AIM OF THE TASK:
Copy the records below word for word. Stop after the line that contains "Given: Toggle Bold text formatting".

(LISTED RECORDS Opens)

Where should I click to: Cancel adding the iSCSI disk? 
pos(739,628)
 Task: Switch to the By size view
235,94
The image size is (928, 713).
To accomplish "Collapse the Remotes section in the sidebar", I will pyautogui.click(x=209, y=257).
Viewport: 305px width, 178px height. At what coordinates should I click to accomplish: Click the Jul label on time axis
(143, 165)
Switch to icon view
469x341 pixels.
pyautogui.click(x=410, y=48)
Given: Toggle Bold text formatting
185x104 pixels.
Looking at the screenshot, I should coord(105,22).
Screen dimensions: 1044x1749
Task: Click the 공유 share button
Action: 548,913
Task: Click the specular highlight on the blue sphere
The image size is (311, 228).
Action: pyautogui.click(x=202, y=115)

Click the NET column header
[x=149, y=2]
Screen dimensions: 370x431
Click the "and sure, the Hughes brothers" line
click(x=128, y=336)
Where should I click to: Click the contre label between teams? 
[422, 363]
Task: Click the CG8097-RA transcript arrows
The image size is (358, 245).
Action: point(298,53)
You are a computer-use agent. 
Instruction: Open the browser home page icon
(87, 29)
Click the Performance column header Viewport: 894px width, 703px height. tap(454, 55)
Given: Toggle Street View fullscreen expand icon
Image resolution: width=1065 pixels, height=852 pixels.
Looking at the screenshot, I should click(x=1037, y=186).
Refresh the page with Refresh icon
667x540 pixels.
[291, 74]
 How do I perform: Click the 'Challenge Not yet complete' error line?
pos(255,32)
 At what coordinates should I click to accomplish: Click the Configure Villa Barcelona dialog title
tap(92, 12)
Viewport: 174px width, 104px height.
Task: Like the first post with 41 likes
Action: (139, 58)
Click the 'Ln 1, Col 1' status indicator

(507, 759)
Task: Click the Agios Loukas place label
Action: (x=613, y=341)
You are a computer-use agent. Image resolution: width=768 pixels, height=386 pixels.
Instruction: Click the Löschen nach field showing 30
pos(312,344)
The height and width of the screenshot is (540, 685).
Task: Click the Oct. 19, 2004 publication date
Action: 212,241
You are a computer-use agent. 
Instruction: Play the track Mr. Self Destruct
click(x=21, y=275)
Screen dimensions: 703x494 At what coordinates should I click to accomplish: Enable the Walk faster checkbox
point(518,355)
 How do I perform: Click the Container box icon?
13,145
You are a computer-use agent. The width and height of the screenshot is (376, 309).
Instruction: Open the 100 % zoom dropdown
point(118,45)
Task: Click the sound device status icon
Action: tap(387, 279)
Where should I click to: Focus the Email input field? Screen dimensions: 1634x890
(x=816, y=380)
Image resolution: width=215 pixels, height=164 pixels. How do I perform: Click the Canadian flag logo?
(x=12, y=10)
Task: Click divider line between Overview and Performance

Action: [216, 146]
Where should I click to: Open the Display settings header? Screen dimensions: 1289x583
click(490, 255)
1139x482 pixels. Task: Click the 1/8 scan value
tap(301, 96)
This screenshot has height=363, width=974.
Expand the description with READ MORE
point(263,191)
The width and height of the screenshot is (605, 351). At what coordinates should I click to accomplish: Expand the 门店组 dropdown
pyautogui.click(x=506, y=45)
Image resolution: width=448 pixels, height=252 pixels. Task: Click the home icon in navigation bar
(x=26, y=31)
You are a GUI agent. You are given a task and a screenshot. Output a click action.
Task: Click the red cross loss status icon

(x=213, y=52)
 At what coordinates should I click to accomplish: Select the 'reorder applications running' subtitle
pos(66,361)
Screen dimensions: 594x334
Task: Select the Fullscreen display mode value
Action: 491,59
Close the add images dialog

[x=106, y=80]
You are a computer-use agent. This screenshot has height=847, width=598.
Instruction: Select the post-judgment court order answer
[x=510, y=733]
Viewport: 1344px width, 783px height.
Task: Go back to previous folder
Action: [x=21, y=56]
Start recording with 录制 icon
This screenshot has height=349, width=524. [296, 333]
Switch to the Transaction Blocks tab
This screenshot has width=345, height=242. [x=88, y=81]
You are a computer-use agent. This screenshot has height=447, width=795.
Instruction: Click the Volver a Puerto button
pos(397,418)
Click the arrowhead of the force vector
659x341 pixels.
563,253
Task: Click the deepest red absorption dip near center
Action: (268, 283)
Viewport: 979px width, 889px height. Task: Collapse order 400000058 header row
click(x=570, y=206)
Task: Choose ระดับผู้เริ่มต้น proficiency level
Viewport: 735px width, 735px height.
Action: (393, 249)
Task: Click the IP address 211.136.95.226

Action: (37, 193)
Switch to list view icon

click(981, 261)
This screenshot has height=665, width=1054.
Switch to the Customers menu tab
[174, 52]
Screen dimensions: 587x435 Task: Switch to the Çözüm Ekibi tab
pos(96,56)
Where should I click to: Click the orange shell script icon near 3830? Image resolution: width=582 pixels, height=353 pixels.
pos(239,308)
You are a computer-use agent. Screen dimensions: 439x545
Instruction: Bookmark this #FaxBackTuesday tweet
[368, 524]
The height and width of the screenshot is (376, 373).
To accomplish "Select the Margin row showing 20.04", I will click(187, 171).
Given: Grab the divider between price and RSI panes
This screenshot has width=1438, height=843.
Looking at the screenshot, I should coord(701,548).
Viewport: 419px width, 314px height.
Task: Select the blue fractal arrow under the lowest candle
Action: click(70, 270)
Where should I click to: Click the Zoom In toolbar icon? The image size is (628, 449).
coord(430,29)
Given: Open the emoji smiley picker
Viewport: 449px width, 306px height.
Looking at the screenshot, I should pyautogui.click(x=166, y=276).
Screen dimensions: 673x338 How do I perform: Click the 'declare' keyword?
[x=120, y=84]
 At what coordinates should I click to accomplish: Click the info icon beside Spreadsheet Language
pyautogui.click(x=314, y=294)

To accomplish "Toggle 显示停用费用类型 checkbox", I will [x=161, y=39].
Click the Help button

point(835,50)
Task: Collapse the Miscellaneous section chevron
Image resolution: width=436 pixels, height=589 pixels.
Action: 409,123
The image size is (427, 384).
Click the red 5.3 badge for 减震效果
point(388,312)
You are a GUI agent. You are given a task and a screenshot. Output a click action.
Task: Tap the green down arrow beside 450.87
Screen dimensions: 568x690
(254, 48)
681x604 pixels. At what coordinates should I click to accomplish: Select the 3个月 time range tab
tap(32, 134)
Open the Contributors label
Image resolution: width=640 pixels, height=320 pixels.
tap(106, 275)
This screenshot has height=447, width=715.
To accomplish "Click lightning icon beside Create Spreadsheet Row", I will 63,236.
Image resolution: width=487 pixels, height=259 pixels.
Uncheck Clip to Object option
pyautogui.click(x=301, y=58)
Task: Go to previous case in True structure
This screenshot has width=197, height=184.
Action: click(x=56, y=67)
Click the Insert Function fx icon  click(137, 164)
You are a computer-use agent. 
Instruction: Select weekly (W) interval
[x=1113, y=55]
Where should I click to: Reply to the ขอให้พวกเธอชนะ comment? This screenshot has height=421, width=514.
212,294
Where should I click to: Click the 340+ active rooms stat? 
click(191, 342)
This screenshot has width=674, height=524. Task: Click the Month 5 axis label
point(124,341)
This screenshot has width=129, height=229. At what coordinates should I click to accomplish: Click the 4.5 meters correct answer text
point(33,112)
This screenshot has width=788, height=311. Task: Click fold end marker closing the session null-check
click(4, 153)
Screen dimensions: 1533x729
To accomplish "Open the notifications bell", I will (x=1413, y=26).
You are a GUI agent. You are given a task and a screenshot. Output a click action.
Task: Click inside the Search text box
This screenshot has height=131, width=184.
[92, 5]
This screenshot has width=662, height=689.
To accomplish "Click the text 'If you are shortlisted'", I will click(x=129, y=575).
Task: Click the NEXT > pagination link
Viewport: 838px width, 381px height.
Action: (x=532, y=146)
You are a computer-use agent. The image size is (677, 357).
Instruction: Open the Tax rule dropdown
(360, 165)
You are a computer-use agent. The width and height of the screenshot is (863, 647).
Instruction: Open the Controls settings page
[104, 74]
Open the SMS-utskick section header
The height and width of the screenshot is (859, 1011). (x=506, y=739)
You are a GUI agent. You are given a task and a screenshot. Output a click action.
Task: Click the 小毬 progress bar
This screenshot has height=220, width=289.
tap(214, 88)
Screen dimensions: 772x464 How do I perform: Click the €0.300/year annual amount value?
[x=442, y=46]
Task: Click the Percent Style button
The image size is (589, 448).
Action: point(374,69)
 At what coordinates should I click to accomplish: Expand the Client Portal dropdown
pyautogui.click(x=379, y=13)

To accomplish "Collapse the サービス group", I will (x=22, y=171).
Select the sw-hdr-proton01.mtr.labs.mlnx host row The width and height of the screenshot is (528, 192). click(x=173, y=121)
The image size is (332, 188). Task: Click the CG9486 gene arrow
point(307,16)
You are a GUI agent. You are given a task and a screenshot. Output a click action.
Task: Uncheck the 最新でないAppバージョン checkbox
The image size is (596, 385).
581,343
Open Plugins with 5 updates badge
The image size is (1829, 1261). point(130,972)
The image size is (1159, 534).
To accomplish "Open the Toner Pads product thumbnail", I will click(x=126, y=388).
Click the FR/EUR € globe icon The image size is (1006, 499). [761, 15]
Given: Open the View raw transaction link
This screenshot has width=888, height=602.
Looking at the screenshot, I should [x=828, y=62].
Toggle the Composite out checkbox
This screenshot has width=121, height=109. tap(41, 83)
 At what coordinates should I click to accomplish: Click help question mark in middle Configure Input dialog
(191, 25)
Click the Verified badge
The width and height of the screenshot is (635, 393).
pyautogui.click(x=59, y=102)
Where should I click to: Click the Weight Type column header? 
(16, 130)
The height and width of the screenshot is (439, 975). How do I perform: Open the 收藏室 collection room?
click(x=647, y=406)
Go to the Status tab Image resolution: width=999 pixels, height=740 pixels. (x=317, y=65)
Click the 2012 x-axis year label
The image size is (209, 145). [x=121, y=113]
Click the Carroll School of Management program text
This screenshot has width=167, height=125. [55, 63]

(LISTED RECORDS Closes)

TASK RESPONSE:
Where should I click to: Cancel adding the iSCSI disk? 
pos(739,628)
 Task: Switch to the By size view
235,94
The image size is (928, 713).
To accomplish "Collapse the Remotes section in the sidebar", I will pyautogui.click(x=209, y=257).
Viewport: 305px width, 178px height. At what coordinates should I click to accomplish: Click the Jul label on time axis
(143, 165)
Switch to icon view
469x341 pixels.
pyautogui.click(x=410, y=48)
Given: Toggle Bold text formatting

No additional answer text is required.